The dress code adds another out-of-pocket expense families should plan for. Pages are required to wear navy blue pants or slacks, a white long-sleeve dress shirt or blouse, a dark blue tie, black shoes, and dark socks.9U.S. Senator Michael Bennet. Senate Page Program You’ll need enough sets to get through a work week, and the clothes take a beating from the constant walking between buildings. Budget for professional attire before your start date.

Application Materials

The exact requirements differ by senator’s office, but the official program site describes a common set of materials: a letter of interest explaining why you want to be a page, an official high school transcript, and letters of recommendation from teachers, mentors, or supervisors.10U.S. Senate Page Program. Apply – U.S. Senate Page Program Some offices also ask for a resume highlighting extracurricular involvement and community service, and many require a separate essay or personal statement about your interest in government.

Your transcript needs to show the minimum 3.0 GPA, and some offices ask your school to send it in a sealed envelope directly to their Washington, D.C., address.11United States Senator Mazie K. Hirono. Page Program Application Instructions Recommendation letters carry real weight here because the senator’s staff is trying to gauge whether a 16-year-old can handle the maturity demands of working on the Senate floor. Letters from people who can speak to your reliability and work ethic matter more than letters from people with impressive titles.
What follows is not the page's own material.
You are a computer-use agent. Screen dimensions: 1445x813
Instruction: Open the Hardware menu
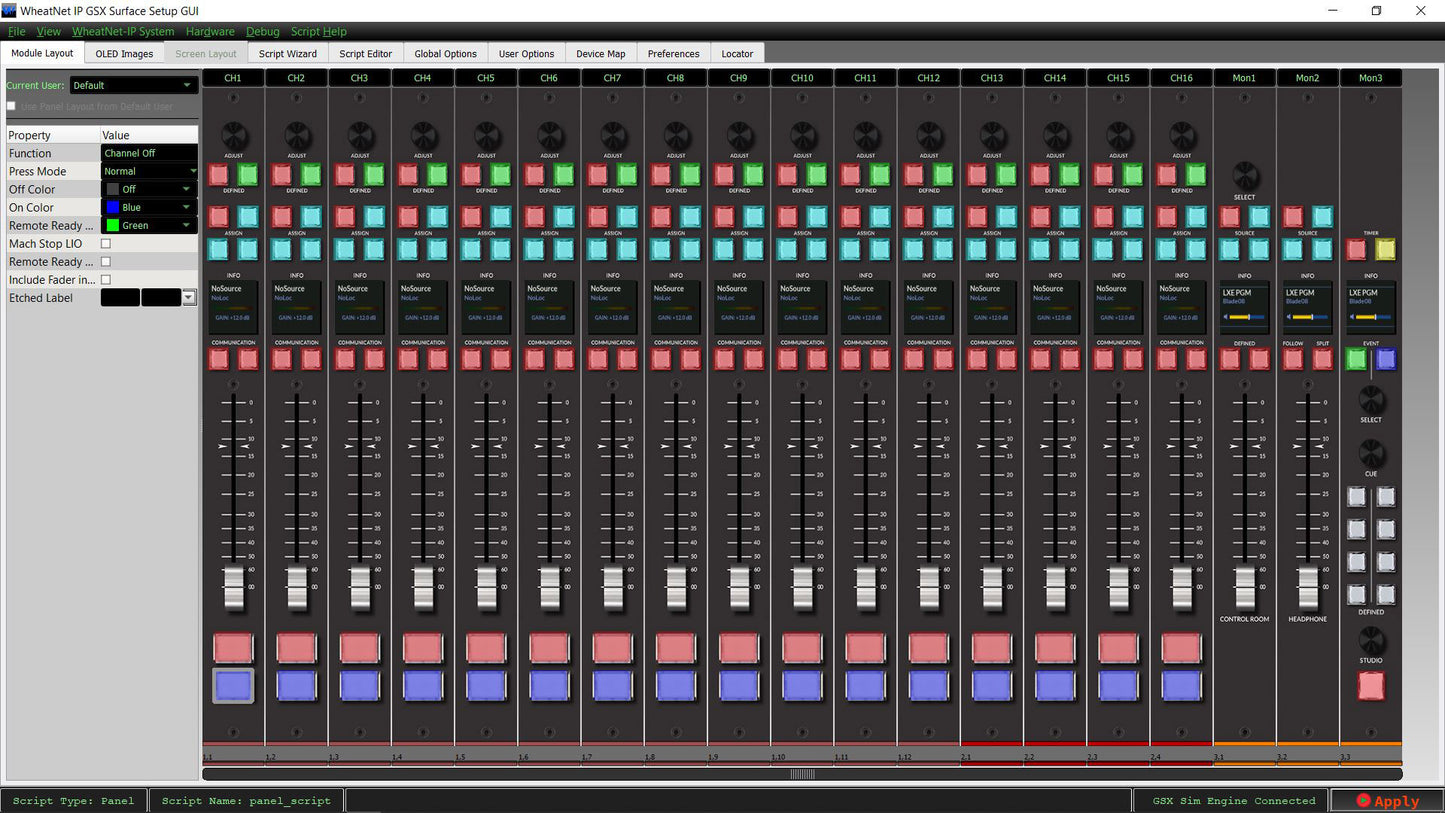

How to Apply and 2026 Session Dates

Start by visiting your senator’s official website and looking for a page about the Senate Page Program, usually under a “Students,” “Services,” or “Get Help” tab. Some offices accept applications electronically through their website, while others require a physical packet mailed to their D.C. office. Application deadlines vary by office, so check early and don’t assume both of your state’s senators use the same timeline.

The 2026 sessions run on the following schedule:10U.S. Senate Page Program. Apply – U.S. Senate Page Program

  • Spring 2026: January 25 through June 5
  • Summer Session I: June 7 through June 26 (three weeks)
  • Summer Session II: July 12 through August 7 (four weeks)
  • Fall 2026: Beginning September 7, running into January 2027

Deadlines fall well before these start dates. For example, one senator’s office listed a January 30 deadline for both 2026 summer sessions and a June 15 deadline for fall 2026.12U.S. Senator Tammy Duckworth. Senate Page Application Other offices set different cutoffs. The only reliable approach is to contact your senator’s office directly or check their website months in advance. If you wait until a few weeks before a session starts, you’ve almost certainly missed the window.

The summer sessions are worth a closer look if you don’t want to miss an entire semester at your home school. They’re shorter, and eligibility expands to include rising seniors, not just juniors.3U.S. Senate Page Program. Apply – U.S. Senate Page Program – Section: Requirements The tradeoff is a compressed experience, but for many families the logistics are more manageable than pulling a student out of school for five months.